It boggles the mind! At a time when every streaming service is racing to cram as much content as they can afford into their services, one decides to go in the opposite direction.
You’ve not doubt seen the stories; dozens of animated shows disappearing from Warner Bros. Discovery’s streaming services, almost-complete films scrapped, artistic endeavours cast off as mere implements of a tax-avoidance strategy, creators finding out their own shows were yanked via social media. All in all, it’s a series of bad news eminating from the company no matter who you are. And before you ask, no, the company’s stockholders didn’t fare any better either.
The most obvious question (why?) is a bit odious. Numbers were crunched, the costs of merging two companies have to be met, and the results say as much. Except the response is near-universal and the only people that are apparently pleased are those at the very top. The less obvious questions concern the decisions that revolve around the strategy. The company cans a load of content to save a buck; then what?
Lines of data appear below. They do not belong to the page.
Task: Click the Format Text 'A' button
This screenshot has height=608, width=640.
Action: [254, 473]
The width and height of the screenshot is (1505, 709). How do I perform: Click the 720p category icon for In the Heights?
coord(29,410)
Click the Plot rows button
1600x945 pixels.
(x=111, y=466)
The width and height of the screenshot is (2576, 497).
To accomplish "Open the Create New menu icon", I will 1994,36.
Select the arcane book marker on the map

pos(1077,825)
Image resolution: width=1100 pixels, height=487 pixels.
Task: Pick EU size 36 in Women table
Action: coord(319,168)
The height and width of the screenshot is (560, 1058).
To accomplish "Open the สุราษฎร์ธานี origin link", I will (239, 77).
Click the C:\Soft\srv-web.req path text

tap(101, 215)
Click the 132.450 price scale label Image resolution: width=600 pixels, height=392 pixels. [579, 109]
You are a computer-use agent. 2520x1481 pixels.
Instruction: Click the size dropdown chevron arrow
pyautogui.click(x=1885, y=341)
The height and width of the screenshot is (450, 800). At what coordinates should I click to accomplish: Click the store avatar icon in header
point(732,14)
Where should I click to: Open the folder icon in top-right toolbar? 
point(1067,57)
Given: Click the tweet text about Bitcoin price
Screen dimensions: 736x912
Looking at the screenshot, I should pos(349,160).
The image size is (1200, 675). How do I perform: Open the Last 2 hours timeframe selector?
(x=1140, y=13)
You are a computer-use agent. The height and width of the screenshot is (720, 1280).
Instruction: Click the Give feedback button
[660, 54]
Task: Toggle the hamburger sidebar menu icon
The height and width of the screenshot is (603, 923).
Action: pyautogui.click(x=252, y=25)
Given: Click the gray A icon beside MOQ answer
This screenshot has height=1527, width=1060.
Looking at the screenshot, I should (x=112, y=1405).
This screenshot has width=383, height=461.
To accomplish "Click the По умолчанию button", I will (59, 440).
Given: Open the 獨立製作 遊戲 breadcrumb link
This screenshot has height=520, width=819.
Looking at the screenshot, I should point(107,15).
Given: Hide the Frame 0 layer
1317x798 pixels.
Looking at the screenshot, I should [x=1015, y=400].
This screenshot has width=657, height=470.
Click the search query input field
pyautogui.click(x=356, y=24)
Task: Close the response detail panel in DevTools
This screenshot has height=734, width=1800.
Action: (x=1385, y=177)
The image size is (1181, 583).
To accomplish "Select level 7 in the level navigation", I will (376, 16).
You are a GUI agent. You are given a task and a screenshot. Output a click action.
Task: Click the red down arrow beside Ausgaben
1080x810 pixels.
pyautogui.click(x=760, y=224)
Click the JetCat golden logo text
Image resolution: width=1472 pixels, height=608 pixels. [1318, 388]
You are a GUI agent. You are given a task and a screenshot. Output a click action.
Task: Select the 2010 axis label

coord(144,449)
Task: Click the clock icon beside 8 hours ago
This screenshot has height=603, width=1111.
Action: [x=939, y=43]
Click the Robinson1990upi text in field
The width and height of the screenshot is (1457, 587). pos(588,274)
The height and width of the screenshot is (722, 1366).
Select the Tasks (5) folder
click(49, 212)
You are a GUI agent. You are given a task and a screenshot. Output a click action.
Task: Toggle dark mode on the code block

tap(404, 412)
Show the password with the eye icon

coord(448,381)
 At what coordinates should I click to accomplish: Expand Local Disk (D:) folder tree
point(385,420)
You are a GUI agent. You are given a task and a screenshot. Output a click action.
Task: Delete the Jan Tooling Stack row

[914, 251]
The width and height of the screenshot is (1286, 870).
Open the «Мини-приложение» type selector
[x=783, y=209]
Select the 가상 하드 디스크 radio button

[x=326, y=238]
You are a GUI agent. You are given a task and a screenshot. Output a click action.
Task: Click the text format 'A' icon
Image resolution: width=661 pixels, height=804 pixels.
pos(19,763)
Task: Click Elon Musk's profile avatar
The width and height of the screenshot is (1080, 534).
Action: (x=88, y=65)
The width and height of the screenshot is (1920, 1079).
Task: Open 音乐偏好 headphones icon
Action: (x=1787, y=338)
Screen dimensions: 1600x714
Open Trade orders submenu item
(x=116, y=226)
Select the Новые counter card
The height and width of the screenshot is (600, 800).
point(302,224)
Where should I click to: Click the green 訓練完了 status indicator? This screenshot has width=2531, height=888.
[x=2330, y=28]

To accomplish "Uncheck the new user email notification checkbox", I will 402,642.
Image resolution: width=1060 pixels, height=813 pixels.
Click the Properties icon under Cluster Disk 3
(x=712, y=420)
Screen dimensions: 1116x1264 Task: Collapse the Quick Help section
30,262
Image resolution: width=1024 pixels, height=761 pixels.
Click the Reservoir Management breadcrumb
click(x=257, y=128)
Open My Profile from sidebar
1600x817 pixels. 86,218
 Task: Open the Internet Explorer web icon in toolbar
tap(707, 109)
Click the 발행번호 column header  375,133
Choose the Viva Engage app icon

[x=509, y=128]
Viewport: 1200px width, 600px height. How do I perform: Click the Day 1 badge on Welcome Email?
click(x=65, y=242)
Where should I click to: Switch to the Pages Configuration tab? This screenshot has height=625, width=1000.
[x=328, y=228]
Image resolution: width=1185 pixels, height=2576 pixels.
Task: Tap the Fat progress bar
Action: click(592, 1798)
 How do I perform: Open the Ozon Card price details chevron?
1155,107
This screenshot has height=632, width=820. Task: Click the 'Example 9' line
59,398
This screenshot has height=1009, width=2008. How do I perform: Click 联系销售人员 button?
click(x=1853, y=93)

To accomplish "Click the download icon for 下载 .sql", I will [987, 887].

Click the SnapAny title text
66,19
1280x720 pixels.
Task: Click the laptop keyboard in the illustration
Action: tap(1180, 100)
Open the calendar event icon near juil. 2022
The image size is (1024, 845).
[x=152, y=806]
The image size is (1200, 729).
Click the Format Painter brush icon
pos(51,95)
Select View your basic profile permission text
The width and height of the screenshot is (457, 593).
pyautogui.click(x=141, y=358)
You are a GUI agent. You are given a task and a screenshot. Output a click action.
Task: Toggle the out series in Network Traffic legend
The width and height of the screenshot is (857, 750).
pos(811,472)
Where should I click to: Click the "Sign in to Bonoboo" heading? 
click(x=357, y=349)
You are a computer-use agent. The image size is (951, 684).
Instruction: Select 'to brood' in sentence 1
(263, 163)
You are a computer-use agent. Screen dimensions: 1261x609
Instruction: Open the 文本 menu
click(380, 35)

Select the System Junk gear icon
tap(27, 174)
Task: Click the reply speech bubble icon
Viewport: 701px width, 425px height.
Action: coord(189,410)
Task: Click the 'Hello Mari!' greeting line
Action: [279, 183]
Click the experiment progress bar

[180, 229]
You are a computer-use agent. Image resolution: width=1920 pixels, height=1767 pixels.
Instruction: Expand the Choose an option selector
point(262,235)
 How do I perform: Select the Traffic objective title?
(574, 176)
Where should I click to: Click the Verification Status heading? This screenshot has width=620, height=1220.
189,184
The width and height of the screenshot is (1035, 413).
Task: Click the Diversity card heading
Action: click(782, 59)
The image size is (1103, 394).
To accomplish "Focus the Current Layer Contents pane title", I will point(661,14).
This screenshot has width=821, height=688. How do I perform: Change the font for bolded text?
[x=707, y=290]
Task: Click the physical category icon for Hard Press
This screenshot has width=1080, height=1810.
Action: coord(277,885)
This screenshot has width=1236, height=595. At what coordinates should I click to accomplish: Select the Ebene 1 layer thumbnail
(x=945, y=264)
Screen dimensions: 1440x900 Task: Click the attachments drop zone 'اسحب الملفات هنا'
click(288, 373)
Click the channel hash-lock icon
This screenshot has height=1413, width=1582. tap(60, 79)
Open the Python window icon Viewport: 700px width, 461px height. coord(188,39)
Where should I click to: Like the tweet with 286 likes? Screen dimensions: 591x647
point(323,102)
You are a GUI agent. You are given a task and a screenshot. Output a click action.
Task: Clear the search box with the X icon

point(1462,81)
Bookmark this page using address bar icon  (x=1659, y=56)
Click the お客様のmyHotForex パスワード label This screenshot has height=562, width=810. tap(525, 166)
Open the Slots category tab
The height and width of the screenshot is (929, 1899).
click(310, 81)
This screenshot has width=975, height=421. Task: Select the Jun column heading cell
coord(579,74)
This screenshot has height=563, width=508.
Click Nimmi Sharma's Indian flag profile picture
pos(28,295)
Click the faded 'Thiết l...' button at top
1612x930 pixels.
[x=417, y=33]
Well, on the one hand, the company thinks that by slimming down their offerings, they can create growth from a smaller core audience. On the other hand, that’s 20th Century cable network thinking in a 21st Century streaming age. Perhaps it’s no surprise given that HBO pioneered the premium approach in the first place by charging more, but offering the kind of entertainment you couldn’t find anywhere else. That’s a business model that’s over the hill though. Streaming is a winner-take-all game that Hollywood only realised too late when Netflix lapped up streaming rights for basically nothing and locked studios out of their own content for those crucial first years.
You see, with streaming, you either offer everything to everyone, or watch consumers use your competitors. Now everyone is playing catch-up and only Disney, with its exceptionally deep pockets, can lay claim to gaining ground. They did not buy 20th Century FOX just for kicks, they needed that company’s library, production capabilities, and brand to expand Disney+’s offerings to truly cater to everyone.
Where does animation fit into all this? Animation tends to appeal to a wide variety of audiences and tends to remain perennially popular. That makes animation good for a service’s library. Old shows can sit there, waiting to be discovered (or rediscovred). I cannot fathom that the marginal cost of storing and streaming content (compared to producing it) is enough to justify removing it altogether. How easy could it have been for WBD to simply stop producing new shows instead of obliterating them like they did?
The other aspect is that kids like animation. They like it a lot. Kids don’t have control over which streaming services they use, but their parents do. It’s not as emphasised now as much as it used to be, but a key focus of Netlfix’s marketing approach is families and Disney have followed suit. How many parents are re-evaluating their subscription to TWD’s services now? Throw in a cost of living crisis and it’s not hard to see where the trimmings might come from. Fast forward 5-10 years and you have a company that’s broken just about all of the Twenty Two Immutable Laws of Marketing.
So is animation a root cause or merely collatoral damage? I’d say it’s a mixture of both seeing as animation is expensive to produce but also tends to deliver greater long-term value; emphasis on the tends to. One could argue that both Warner Bros. and Discovery have failed to devote enough time, energy, and resources to their animated offerings, saw the writing on the wall, and simply decided to give up.